Die Reichweite der Wirksamkeit von medienbezogener Limitation ist von der Art des Mediums abhängig. Bereits durch die kleine Veränderung eines Mediums kann dessen begrenzende Wirkung auf die Erfahrungskreation ein Stück weit geöffnet werden. Dies zeigt die Entwicklungsgeschichte des Telefons von einem Medium mit zunächst in der Anwendung kontextueller Logik zu einem Medium, das sich zunehmend in ein Medium mit vorwiegend organischer Logik wandelt. So waren die ersten Telefonapparate meist im Flur fest an der Wand befestigt, sodaß Telefonate an einem eher unfreundlich Ort in der Wohnung und im Stehen geführt wurden, was neben der Beachtung der Kosten sicher auch zu einem knapp gehalteten Wortwechsel in Anpassung an das Medium Telefon beitrug. Im Sinne des situativen Potentials von Design wurden Standapparate gestaltet, die es mit einigen Metern Zusatzkabel ermöglichten, eine bequeme Stellung beim Telefonieren einzunehmen und in Ruhe sowie sprachlicher Ausführlichkeit zu telefonieren. Der Markterfolg von schnurlosen Telefonen und Handys zeigt, daß Menschen die Limitation, die ihnen durch ortsgebundene Telefonapparate auferlegt ist, durchbrechen wollen. In Zukunft wird das Telefonieren wahrscheinlich mittels eines kleinen Gerätes, das als Kombination von Ohr- und Halsschmuck zu tragen ist, erfolgen können und zum Medium mit organischer Logik mutieren, das außer den Gebühren von der technischen Seite her nur eine schwache Limitation für die Erfahrungskreation vorgibt. Eine stärkere Limitation bleibt durch das Medien-Schema, das ein Mensch mit dem Telefonieren verbindet, bestehen. Zahlreiche Forschungen zur Telekommunikation belegen, daß sich viele Menschen wegen fehlendem Blickkontakt zum Gesprächspartner bei Telefonaten verunsichert fühlen oder sich besser mit zusätzlichem Einsatz von Körpersprache und Redepausen ausdrücken können, als durch die auf verbale Kommunikation reduzierte Telefonsprache. Ihnen könnte in Zukunft das Bildtelefon zur Öffnung ihres negativ besetzten Telefon-Medien-Schemas verhelfen.

**Datenauszug**
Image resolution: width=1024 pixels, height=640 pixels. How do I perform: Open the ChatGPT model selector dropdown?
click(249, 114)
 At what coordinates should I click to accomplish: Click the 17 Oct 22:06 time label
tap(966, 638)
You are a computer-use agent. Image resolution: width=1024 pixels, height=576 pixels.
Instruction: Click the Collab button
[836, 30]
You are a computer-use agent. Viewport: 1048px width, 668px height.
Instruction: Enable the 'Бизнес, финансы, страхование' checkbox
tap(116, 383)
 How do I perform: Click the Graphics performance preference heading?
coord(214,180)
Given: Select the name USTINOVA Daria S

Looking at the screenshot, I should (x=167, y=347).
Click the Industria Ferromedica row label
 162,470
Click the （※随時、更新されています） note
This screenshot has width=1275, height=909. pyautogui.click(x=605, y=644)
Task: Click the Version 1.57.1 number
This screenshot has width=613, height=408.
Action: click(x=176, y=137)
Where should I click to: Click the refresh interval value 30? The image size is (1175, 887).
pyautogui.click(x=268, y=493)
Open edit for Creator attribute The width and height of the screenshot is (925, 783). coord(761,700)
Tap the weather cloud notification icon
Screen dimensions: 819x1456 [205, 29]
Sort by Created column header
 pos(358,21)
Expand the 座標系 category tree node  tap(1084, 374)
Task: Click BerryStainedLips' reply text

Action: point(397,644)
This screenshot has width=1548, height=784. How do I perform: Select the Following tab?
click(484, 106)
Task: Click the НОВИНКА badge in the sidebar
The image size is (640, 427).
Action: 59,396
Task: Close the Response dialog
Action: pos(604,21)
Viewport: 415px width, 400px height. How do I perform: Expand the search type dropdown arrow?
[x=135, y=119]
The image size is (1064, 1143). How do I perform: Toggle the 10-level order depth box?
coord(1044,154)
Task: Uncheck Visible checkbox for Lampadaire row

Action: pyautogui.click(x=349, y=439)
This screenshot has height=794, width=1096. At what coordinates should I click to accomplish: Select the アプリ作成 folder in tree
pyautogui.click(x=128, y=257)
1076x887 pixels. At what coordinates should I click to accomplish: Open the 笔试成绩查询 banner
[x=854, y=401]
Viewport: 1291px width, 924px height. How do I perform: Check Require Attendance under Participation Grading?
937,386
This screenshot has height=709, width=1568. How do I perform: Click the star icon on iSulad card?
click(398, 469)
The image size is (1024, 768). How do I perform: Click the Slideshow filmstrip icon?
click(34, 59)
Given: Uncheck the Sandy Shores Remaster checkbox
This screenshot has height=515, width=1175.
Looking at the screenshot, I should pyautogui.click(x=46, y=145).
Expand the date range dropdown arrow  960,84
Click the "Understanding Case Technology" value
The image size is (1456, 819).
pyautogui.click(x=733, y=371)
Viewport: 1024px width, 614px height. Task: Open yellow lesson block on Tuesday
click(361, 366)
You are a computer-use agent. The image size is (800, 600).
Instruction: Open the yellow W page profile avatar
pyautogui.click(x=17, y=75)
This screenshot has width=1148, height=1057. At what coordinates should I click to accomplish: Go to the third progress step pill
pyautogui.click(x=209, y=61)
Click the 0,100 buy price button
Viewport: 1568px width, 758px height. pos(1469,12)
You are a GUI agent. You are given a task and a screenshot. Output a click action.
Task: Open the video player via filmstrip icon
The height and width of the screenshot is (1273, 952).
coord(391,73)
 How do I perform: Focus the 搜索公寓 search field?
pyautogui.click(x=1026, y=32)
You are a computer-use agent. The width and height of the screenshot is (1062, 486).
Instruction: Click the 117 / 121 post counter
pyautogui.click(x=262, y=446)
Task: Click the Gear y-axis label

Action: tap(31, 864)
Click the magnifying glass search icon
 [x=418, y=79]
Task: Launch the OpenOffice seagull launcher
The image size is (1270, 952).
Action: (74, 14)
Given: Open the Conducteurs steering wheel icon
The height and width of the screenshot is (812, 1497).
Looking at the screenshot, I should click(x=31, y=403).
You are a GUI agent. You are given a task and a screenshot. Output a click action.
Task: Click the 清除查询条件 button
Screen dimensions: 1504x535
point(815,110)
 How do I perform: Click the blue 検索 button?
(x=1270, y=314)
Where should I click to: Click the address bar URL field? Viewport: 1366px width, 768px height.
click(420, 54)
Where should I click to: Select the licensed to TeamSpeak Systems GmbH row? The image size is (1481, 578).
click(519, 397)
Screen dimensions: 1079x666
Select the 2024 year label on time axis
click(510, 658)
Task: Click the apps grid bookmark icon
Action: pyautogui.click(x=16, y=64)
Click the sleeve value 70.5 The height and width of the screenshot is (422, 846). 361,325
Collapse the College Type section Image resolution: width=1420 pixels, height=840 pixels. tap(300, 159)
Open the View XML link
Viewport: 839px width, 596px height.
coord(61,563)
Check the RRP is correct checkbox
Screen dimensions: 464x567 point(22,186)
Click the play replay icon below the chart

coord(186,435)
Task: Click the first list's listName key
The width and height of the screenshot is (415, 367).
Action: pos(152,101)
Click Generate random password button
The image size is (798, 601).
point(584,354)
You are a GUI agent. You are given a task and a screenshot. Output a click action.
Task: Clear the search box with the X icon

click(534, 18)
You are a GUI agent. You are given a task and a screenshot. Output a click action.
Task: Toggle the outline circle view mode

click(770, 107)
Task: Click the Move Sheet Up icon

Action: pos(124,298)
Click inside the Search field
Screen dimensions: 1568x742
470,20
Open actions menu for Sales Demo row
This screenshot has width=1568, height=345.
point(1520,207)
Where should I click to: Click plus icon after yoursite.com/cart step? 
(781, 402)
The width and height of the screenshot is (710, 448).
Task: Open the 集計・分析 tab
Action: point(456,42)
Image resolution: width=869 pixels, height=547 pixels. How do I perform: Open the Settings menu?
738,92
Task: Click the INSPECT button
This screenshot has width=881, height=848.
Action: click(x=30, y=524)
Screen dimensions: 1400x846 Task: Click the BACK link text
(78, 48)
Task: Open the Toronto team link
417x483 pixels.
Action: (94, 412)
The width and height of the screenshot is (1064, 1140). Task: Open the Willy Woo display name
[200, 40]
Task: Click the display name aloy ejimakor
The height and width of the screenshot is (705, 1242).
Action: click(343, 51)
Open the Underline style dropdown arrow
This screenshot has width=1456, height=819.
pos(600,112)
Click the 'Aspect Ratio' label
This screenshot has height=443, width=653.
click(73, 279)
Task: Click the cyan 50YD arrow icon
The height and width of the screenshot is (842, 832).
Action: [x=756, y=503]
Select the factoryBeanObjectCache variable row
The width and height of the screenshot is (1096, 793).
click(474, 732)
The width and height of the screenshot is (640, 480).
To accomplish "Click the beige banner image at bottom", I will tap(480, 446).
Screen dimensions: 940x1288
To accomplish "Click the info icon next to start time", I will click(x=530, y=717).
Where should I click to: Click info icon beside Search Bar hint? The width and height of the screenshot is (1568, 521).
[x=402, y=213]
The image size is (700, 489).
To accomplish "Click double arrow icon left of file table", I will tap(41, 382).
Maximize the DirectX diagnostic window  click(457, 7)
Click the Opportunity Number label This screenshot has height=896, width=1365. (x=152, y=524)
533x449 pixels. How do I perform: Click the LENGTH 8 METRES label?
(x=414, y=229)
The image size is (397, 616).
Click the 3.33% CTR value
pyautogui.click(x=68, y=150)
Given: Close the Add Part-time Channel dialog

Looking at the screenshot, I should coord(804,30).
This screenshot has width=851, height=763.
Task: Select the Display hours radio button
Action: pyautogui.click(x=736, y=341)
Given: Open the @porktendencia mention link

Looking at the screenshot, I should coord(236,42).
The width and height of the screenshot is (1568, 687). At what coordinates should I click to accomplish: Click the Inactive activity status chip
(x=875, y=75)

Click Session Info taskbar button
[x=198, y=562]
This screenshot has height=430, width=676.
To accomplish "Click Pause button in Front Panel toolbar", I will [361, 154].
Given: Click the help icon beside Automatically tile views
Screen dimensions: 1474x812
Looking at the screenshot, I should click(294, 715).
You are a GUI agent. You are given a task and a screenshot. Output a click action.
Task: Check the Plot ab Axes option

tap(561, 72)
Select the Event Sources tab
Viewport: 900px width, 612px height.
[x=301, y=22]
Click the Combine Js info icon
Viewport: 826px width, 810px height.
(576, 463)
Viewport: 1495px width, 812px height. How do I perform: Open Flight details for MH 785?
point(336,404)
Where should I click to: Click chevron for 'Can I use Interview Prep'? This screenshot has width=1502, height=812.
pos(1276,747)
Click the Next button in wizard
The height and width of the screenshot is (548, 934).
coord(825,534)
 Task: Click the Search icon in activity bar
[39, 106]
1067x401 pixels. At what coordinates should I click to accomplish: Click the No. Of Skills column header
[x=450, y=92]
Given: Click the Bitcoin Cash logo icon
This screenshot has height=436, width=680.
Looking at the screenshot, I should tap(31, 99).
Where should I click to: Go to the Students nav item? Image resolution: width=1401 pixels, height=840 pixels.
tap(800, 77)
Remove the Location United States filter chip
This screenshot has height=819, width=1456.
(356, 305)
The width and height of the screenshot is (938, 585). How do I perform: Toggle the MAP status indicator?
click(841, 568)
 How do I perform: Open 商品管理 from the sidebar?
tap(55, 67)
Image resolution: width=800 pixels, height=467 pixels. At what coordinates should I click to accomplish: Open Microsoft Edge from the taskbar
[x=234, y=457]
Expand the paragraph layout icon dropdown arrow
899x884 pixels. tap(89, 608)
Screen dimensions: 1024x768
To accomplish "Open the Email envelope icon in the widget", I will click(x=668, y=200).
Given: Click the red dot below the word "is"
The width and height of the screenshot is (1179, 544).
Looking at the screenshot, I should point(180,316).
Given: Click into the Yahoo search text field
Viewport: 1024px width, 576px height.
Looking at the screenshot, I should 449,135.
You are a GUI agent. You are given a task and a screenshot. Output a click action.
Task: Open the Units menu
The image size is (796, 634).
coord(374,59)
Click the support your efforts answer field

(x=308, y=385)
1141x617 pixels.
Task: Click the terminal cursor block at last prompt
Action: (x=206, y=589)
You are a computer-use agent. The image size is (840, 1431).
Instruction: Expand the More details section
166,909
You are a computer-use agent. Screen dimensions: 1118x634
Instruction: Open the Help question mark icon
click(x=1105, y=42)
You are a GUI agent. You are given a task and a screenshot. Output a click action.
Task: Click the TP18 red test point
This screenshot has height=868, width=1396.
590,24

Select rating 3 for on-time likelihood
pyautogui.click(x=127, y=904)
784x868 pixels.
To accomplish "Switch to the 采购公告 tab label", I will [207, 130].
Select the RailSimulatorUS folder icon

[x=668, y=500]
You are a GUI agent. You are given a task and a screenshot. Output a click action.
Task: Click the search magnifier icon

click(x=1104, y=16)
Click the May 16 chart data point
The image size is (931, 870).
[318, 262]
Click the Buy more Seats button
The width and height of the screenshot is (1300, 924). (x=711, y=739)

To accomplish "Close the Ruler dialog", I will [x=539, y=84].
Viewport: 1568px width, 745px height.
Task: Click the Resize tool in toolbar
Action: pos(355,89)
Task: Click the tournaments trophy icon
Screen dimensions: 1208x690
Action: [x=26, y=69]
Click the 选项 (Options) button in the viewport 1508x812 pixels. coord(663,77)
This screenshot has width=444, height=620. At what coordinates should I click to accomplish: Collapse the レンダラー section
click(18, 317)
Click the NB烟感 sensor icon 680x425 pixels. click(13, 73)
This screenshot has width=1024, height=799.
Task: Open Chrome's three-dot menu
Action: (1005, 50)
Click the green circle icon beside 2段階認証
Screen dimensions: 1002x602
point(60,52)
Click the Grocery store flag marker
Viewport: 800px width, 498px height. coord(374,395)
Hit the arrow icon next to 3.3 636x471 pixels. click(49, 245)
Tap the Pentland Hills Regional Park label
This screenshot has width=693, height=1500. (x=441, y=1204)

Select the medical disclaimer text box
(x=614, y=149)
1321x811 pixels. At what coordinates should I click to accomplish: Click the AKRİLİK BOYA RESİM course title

**Arbeitsauftrag**
Schreib den Text über das Telefon als begrenzendes Medium im Anschluss an seinen letzten Satz weiter. Das Material wird hier nicht gebraucht.

**Schriftliche Antwort**
Das Dorfleben ist mit einer kontextuellen Logik verbunden, die es für Menschen ohne Auto erschwert, ihre Einkäufe zu erledigen, denn die örtlichen Tante-Emma-Läden sind meist nicht mehr rentabel zu betreiben. An dieser Problemstellung kann das situative Potential von Design mit Ausrichtung auf die emanzipative Perspektive ansetzten. Ein Pilotprojekt, das diese Limitation öffnen könnte, besteht bereits. Es läuft seit 1999 in einem Dorf in der Lüneburger Heide. Dort wurde ein Online-Laden eingerichtet, der ein kleines Sortiment an Waren bereithält und mit einem Großmarkt in der nächsten Stadt kooperiert. Die Kunden können die Ware entweder direkt in dem Laden einkaufen, falls diese noch vorrätig ist und zum Sortiment gehört, oder sie können ihre Einkaufswünsche in ein Computer-Terminal eingeben. Dieses sendet die Daten an den Großmarkt, von wo aus die Waren sortiert, in Rechnung gestellt und an den Kunden transportiert werden. Letzteres übernehmen die Angestellten im Wechsel und bringen die Ware auf dem Heimweg nach Ladenschluß zum Kunden.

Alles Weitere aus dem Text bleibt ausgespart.